Required action:
Copy out every record below with complete accuracy.

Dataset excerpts
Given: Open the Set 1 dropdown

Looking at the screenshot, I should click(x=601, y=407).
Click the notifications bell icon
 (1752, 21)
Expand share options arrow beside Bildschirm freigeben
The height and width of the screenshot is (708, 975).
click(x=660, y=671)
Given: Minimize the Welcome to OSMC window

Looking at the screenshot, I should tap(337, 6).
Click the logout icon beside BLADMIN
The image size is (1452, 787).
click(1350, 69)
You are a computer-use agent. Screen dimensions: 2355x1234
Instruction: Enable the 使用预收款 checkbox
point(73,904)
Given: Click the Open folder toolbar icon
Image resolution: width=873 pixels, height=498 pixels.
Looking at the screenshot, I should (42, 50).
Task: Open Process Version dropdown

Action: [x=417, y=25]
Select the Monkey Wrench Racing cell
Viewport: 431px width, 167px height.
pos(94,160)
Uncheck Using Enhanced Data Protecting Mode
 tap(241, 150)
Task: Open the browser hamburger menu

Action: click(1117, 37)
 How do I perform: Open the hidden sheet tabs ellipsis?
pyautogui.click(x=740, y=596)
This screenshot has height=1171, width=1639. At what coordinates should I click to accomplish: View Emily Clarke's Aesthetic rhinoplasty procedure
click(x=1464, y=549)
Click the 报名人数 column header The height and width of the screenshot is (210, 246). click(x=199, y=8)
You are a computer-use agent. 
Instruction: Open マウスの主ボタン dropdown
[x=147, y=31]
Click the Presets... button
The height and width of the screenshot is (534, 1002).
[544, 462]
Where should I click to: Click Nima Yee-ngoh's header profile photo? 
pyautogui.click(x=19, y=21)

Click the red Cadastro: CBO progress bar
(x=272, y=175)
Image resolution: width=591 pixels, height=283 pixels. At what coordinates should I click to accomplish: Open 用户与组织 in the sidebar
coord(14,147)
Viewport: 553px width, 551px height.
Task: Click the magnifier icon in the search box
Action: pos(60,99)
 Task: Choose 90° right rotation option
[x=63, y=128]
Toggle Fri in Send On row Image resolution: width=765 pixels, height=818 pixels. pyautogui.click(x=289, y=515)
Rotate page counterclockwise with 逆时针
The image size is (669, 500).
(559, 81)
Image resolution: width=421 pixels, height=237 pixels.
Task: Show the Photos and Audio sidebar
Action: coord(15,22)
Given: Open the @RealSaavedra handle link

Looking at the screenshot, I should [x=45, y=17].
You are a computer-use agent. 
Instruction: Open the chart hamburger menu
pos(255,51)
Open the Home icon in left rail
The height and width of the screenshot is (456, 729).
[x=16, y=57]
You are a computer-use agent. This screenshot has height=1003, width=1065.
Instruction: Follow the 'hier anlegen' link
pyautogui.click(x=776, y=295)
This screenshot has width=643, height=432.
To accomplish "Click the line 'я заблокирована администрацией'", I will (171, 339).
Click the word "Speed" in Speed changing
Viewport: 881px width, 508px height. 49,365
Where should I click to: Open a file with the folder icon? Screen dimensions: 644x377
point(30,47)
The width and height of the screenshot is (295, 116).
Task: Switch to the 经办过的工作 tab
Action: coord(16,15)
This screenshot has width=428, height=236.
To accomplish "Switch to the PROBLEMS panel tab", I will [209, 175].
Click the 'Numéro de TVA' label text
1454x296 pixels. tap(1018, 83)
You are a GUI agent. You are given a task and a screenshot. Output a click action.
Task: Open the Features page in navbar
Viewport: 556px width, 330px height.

Solved problem:
Given: Open the Set 1 dropdown

Looking at the screenshot, I should click(x=601, y=407).
Click the notifications bell icon
 (1752, 21)
Expand share options arrow beside Bildschirm freigeben
The height and width of the screenshot is (708, 975).
click(x=660, y=671)
Given: Minimize the Welcome to OSMC window

Looking at the screenshot, I should tap(337, 6).
Click the logout icon beside BLADMIN
The image size is (1452, 787).
click(1350, 69)
You are a computer-use agent. Screen dimensions: 2355x1234
Instruction: Enable the 使用预收款 checkbox
point(73,904)
Given: Click the Open folder toolbar icon
Image resolution: width=873 pixels, height=498 pixels.
Looking at the screenshot, I should (42, 50).
Task: Open Process Version dropdown

Action: [x=417, y=25]
Select the Monkey Wrench Racing cell
Viewport: 431px width, 167px height.
pos(94,160)
Uncheck Using Enhanced Data Protecting Mode
 tap(241, 150)
Task: Open the browser hamburger menu

Action: click(1117, 37)
 How do I perform: Open the hidden sheet tabs ellipsis?
pyautogui.click(x=740, y=596)
This screenshot has height=1171, width=1639. At what coordinates should I click to accomplish: View Emily Clarke's Aesthetic rhinoplasty procedure
click(x=1464, y=549)
Click the 报名人数 column header The height and width of the screenshot is (210, 246). click(x=199, y=8)
You are a computer-use agent. 
Instruction: Open マウスの主ボタン dropdown
[x=147, y=31]
Click the Presets... button
The height and width of the screenshot is (534, 1002).
[544, 462]
Where should I click to: Click Nima Yee-ngoh's header profile photo? 
pyautogui.click(x=19, y=21)

Click the red Cadastro: CBO progress bar
(x=272, y=175)
Image resolution: width=591 pixels, height=283 pixels. At what coordinates should I click to accomplish: Open 用户与组织 in the sidebar
coord(14,147)
Viewport: 553px width, 551px height.
Task: Click the magnifier icon in the search box
Action: pos(60,99)
 Task: Choose 90° right rotation option
[x=63, y=128]
Toggle Fri in Send On row Image resolution: width=765 pixels, height=818 pixels. pyautogui.click(x=289, y=515)
Rotate page counterclockwise with 逆时针
The image size is (669, 500).
(559, 81)
Image resolution: width=421 pixels, height=237 pixels.
Task: Show the Photos and Audio sidebar
Action: coord(15,22)
Given: Open the @RealSaavedra handle link

Looking at the screenshot, I should [x=45, y=17].
You are a computer-use agent. 
Instruction: Open the chart hamburger menu
pos(255,51)
Open the Home icon in left rail
The height and width of the screenshot is (456, 729).
[x=16, y=57]
You are a computer-use agent. This screenshot has height=1003, width=1065.
Instruction: Follow the 'hier anlegen' link
pyautogui.click(x=776, y=295)
This screenshot has width=643, height=432.
To accomplish "Click the line 'я заблокирована администрацией'", I will (171, 339).
Click the word "Speed" in Speed changing
Viewport: 881px width, 508px height. 49,365
Where should I click to: Open a file with the folder icon? Screen dimensions: 644x377
point(30,47)
The width and height of the screenshot is (295, 116).
Task: Switch to the 经办过的工作 tab
Action: coord(16,15)
This screenshot has width=428, height=236.
To accomplish "Switch to the PROBLEMS panel tab", I will [209, 175].
Click the 'Numéro de TVA' label text
1454x296 pixels. tap(1018, 83)
You are a GUI agent. You are given a task and a screenshot. Output a click action.
Task: Open the Features page in navbar
Viewport: 556px width, 330px height.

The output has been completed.